Problem requirements -
Write out everything in the material from the very start down to the line containing "Action: click(x=109, y=138)", replacing "chevron arrow" with "caret icon" and leaving all else unchanged.

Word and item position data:

━━━━

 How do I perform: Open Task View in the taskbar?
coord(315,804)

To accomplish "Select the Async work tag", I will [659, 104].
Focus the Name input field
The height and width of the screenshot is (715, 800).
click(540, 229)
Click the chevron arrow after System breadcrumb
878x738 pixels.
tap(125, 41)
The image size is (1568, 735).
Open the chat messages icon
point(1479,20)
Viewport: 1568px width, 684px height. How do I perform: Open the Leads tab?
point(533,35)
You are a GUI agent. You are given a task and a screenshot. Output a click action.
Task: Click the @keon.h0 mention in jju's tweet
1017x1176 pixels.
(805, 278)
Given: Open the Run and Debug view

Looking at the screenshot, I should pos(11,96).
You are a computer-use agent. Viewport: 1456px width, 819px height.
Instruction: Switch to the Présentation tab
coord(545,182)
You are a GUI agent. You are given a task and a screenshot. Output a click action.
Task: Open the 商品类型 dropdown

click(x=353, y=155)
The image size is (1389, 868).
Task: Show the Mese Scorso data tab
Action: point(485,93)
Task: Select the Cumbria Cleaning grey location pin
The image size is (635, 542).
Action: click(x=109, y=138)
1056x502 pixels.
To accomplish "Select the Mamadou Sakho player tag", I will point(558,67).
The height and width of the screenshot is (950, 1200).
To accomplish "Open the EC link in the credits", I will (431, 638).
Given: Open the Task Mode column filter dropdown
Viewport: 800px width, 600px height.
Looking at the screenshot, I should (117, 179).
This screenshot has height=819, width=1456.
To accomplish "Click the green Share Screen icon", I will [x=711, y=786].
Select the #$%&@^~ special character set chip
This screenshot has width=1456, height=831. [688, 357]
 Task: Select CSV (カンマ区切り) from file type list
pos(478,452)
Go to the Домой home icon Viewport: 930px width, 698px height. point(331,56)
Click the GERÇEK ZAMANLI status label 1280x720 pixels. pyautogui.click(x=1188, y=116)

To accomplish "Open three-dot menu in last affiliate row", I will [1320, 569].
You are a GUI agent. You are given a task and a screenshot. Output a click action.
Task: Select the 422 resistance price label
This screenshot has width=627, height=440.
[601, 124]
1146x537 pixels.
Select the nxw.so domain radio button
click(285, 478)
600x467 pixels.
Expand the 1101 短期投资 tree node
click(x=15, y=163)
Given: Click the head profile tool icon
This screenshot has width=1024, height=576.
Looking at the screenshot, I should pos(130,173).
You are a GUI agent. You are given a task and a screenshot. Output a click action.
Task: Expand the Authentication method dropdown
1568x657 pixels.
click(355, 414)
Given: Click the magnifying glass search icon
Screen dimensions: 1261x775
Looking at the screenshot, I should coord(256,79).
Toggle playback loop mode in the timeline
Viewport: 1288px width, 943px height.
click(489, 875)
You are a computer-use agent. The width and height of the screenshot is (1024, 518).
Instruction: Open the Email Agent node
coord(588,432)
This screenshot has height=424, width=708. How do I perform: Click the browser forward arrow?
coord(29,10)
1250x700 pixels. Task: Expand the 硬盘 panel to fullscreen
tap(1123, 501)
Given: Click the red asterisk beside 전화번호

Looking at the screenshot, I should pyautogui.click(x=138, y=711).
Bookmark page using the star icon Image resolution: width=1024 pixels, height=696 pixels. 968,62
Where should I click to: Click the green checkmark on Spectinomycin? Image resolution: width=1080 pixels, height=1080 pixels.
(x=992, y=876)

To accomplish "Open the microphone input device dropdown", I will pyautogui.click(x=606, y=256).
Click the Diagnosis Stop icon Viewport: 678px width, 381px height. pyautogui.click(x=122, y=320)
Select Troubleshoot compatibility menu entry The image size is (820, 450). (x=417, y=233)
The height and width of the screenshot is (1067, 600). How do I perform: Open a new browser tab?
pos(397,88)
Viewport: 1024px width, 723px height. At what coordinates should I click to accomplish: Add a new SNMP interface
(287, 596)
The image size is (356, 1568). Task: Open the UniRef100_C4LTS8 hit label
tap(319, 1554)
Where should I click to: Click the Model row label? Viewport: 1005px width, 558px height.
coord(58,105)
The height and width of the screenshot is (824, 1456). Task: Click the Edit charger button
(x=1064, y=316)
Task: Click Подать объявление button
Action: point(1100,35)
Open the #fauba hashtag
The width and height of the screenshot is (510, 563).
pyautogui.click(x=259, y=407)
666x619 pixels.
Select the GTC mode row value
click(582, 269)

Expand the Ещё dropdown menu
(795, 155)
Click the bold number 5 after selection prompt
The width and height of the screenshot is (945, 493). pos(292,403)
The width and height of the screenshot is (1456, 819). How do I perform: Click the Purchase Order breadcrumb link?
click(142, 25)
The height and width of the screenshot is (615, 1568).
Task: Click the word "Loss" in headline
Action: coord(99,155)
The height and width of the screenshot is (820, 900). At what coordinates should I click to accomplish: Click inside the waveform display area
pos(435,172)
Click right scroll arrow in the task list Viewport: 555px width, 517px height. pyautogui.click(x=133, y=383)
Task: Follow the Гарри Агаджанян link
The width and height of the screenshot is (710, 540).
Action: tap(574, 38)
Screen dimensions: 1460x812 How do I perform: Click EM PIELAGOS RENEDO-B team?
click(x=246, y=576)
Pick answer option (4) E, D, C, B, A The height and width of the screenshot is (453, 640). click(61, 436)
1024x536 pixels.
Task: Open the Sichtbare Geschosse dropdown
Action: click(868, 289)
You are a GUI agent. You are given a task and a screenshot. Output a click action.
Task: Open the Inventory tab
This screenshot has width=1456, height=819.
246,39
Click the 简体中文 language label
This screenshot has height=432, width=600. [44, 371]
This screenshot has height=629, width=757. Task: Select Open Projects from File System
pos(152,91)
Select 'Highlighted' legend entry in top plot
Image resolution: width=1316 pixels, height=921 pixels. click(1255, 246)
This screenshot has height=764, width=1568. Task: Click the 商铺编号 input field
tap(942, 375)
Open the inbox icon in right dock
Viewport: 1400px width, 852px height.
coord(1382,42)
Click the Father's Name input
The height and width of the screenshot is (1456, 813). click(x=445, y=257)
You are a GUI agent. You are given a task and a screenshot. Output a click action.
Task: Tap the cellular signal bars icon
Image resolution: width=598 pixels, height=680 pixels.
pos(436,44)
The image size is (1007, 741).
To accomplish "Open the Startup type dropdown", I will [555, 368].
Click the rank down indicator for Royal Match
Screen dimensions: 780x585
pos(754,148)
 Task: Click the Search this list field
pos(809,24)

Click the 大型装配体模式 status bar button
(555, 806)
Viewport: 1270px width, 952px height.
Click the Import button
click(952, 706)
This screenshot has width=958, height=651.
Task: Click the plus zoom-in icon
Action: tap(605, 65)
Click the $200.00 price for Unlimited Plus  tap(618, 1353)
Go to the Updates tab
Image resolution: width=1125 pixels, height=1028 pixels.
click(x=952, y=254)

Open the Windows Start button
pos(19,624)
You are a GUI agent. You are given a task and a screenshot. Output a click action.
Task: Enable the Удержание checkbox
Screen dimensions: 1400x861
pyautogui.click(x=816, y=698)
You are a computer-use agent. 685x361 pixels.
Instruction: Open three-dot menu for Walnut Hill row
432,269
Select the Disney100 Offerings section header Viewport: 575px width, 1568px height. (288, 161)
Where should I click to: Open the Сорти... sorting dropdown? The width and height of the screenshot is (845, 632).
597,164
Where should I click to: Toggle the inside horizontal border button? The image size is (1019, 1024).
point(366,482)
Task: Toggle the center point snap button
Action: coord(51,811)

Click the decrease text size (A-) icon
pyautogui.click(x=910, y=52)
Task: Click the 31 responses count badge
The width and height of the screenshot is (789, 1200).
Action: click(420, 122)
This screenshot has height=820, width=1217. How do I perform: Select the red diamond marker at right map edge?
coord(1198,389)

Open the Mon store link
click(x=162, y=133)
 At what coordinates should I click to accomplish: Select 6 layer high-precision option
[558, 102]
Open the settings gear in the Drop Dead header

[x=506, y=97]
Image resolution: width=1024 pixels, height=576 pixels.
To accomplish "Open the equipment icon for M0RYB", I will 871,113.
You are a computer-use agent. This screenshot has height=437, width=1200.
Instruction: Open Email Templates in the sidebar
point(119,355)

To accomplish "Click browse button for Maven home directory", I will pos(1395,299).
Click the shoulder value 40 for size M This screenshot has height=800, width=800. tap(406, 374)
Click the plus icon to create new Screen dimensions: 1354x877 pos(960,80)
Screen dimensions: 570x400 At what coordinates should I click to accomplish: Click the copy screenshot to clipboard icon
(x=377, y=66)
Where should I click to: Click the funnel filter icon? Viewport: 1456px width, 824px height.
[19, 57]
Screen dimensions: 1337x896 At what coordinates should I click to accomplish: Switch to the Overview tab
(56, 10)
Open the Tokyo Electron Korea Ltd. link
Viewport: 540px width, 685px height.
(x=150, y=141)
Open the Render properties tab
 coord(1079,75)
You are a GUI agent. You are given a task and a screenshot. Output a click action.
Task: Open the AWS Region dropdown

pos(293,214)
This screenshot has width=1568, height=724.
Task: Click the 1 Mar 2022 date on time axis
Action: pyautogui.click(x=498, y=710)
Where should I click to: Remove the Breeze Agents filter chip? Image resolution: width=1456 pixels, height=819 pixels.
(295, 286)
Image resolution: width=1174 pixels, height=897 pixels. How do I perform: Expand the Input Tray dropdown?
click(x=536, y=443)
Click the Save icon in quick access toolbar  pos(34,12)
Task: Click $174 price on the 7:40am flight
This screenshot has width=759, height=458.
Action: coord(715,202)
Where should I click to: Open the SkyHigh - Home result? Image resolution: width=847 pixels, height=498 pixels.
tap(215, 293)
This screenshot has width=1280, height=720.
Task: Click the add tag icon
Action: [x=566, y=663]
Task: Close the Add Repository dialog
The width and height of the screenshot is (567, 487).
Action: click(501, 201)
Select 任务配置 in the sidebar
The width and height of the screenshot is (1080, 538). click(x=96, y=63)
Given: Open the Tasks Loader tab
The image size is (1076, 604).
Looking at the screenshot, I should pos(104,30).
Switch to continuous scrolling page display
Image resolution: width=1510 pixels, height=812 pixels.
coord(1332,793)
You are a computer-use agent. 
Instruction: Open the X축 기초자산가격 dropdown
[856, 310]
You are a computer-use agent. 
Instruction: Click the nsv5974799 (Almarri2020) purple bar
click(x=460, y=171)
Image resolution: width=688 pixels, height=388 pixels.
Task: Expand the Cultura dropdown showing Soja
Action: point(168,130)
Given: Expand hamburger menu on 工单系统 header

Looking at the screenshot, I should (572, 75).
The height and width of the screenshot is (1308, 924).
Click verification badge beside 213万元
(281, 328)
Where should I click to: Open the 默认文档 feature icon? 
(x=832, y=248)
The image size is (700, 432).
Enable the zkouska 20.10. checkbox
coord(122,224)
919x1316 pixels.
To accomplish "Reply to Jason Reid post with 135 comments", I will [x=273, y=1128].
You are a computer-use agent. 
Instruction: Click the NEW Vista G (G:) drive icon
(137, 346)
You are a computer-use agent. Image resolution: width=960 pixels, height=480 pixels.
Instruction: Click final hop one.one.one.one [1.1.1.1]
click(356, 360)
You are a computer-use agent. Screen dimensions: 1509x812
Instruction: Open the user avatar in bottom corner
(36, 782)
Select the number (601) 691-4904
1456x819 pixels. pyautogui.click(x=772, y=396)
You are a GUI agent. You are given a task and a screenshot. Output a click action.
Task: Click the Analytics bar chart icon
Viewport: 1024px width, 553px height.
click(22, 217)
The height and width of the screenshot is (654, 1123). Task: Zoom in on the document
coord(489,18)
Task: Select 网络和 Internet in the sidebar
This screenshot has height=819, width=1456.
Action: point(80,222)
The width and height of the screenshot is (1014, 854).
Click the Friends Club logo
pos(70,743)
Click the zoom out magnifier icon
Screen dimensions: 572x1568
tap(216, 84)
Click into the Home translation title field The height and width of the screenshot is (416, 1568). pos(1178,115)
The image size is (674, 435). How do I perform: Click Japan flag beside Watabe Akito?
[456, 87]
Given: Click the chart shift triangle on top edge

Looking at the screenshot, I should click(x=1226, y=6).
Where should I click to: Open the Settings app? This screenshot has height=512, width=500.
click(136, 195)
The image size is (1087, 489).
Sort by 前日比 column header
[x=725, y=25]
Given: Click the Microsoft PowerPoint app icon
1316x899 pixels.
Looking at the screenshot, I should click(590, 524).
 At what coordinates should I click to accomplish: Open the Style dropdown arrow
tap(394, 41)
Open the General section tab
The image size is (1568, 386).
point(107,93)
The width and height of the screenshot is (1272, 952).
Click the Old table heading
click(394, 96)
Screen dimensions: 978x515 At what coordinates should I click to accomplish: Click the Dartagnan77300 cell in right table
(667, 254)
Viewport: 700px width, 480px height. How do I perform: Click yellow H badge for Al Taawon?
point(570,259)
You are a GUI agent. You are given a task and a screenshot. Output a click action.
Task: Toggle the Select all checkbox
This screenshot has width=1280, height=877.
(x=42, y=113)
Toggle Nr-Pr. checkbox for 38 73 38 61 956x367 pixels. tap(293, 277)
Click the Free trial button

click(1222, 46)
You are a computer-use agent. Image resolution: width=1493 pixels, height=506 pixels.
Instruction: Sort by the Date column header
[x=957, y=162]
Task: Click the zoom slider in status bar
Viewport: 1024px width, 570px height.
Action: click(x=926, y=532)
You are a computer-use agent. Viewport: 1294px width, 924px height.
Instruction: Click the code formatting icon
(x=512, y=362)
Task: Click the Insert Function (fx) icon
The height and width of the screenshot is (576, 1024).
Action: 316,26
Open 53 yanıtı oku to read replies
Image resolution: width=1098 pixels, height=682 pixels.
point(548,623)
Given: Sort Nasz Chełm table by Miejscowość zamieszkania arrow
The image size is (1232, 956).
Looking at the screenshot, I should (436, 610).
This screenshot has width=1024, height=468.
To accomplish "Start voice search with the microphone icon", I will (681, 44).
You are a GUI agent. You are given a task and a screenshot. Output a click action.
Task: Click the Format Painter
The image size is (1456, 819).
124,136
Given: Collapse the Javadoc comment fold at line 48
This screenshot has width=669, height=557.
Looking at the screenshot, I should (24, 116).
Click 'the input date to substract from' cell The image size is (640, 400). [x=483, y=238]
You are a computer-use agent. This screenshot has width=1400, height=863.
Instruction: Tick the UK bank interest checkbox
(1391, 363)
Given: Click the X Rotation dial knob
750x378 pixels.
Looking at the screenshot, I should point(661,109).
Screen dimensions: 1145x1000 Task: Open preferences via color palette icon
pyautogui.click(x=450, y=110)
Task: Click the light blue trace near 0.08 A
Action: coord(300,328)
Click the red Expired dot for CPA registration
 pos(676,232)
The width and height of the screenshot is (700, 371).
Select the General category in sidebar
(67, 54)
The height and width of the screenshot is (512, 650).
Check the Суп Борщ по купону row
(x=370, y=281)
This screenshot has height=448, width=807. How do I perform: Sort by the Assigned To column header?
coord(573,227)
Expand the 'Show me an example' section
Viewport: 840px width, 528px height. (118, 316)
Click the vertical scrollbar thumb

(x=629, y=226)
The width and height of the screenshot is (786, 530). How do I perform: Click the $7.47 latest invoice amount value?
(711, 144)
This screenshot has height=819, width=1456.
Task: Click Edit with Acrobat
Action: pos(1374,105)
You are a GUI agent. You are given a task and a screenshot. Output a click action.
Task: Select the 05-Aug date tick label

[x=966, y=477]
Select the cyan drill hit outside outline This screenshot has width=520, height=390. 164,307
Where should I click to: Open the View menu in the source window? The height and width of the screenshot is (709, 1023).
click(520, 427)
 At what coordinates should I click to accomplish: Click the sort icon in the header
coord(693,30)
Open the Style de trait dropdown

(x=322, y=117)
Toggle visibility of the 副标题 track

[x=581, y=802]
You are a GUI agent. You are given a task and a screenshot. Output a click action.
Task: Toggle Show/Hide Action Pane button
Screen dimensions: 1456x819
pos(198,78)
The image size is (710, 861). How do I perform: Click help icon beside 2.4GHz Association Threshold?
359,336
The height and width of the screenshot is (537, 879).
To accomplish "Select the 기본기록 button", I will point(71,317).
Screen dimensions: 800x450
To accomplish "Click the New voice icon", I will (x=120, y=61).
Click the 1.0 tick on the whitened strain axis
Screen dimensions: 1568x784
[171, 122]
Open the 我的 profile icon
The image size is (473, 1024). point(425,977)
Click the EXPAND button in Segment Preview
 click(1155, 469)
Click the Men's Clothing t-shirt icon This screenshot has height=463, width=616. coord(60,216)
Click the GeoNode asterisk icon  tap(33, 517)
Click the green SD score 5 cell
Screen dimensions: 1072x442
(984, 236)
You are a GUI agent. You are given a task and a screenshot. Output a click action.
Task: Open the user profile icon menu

━━━━

Solution to this exercise -
 How do I perform: Open Task View in the taskbar?
coord(315,804)

To accomplish "Select the Async work tag", I will [659, 104].
Focus the Name input field
The height and width of the screenshot is (715, 800).
click(540, 229)
Click the caret icon after System breadcrumb
878x738 pixels.
tap(125, 41)
The image size is (1568, 735).
Open the chat messages icon
point(1479,20)
Viewport: 1568px width, 684px height. How do I perform: Open the Leads tab?
point(533,35)
You are a GUI agent. You are given a task and a screenshot. Output a click action.
Task: Click the @keon.h0 mention in jju's tweet
1017x1176 pixels.
(805, 278)
Given: Open the Run and Debug view

Looking at the screenshot, I should pos(11,96).
You are a computer-use agent. Viewport: 1456px width, 819px height.
Instruction: Switch to the Présentation tab
coord(545,182)
You are a GUI agent. You are given a task and a screenshot. Output a click action.
Task: Open the 商品类型 dropdown

click(x=353, y=155)
The image size is (1389, 868).
Task: Show the Mese Scorso data tab
Action: point(485,93)
Task: Select the Cumbria Cleaning grey location pin
The image size is (635, 542).
Action: click(x=109, y=138)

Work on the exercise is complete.